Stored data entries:
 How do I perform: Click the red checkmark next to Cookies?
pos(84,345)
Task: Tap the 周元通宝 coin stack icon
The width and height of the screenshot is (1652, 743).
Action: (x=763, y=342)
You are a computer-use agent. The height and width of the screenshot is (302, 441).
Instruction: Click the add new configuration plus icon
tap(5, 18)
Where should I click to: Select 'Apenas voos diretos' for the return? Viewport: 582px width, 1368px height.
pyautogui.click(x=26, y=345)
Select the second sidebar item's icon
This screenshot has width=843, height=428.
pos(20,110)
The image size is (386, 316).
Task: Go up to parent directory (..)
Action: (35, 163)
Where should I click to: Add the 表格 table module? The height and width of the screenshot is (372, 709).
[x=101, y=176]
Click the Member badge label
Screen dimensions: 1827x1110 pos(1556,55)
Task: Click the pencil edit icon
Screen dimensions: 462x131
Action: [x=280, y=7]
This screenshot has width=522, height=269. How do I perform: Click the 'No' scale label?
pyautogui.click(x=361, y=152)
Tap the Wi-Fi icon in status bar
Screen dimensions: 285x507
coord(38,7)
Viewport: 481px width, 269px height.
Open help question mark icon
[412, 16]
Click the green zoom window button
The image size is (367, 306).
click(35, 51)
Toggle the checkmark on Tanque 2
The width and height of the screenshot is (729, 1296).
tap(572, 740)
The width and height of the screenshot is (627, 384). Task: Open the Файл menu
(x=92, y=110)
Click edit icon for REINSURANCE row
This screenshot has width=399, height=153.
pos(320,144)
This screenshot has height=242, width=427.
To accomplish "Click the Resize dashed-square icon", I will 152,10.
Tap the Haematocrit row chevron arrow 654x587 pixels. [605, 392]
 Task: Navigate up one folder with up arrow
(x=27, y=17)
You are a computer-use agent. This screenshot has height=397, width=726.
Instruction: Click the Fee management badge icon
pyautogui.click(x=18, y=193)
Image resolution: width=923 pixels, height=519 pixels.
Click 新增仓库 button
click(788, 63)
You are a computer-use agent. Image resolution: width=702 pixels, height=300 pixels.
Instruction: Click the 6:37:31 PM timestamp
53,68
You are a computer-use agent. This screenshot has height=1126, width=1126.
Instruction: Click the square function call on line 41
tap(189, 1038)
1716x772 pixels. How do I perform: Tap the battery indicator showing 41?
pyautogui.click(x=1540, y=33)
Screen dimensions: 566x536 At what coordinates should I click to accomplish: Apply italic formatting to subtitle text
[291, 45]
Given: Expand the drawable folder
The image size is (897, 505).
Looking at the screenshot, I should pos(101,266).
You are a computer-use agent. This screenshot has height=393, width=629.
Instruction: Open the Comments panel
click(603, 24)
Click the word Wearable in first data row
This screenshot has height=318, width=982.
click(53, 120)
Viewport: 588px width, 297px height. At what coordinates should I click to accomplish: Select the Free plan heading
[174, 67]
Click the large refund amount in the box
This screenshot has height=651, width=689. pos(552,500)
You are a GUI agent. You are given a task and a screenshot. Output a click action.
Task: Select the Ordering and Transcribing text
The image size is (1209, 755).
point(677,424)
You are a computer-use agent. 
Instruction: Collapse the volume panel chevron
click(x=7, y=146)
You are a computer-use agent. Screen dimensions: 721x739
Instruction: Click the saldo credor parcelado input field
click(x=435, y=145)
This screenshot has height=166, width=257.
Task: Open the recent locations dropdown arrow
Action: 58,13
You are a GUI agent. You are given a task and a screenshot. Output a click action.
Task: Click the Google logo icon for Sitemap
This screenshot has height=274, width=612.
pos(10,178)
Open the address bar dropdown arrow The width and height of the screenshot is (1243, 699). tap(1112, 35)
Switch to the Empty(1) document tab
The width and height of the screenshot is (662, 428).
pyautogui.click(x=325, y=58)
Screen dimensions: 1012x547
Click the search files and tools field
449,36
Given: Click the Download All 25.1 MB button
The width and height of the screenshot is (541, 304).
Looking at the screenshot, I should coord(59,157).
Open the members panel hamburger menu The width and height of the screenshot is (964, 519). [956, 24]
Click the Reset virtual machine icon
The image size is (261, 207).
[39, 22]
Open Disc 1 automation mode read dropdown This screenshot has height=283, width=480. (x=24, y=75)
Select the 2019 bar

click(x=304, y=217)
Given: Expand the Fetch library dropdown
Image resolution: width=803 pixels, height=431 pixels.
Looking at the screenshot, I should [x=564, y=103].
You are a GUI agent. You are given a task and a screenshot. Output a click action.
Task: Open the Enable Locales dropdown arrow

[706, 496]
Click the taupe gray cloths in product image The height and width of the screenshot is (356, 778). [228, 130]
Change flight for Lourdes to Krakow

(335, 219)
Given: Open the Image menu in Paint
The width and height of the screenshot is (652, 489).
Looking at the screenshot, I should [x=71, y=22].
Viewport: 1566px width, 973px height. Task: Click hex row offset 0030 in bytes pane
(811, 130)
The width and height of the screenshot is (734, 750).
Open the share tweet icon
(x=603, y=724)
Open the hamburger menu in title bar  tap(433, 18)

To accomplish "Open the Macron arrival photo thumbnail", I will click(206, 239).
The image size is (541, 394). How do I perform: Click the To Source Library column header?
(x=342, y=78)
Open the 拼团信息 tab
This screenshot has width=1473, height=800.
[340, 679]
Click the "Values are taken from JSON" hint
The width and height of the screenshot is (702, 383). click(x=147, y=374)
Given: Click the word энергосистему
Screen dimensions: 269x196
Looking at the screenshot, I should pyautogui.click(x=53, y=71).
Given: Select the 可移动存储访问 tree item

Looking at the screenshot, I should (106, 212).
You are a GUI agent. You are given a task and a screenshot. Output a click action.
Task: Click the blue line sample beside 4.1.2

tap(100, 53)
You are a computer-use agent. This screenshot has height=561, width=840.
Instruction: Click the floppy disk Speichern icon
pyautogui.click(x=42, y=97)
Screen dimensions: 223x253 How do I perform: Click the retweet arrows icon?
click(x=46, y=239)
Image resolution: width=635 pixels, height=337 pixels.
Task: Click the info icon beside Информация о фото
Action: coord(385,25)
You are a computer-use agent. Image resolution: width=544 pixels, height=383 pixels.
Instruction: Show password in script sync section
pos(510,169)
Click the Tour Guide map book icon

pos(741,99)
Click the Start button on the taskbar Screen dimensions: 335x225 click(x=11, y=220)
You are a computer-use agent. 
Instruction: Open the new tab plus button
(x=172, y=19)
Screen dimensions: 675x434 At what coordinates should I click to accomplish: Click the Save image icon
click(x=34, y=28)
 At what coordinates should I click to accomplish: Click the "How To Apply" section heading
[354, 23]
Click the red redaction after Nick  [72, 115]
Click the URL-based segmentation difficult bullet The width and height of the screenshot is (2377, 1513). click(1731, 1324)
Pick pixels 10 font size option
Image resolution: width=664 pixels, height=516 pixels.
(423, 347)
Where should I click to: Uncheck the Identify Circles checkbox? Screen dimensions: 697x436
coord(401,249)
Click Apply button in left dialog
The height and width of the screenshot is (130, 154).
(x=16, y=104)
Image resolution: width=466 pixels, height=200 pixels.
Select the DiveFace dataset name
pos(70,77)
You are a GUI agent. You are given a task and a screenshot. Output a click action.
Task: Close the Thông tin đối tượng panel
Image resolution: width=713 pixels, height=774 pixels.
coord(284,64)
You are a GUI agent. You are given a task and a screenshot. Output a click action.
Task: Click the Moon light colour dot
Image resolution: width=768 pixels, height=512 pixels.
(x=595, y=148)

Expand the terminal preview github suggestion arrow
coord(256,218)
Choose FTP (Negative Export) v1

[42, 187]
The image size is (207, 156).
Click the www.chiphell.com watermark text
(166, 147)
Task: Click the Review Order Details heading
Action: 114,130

What to work on: Locate the word "will" in the data above. Copy every line carrying it.

Solution to this problem:
To accomplish "Click the Resize dashed-square icon", I will 152,10.
To accomplish "Open the Macron arrival photo thumbnail", I will click(206, 239).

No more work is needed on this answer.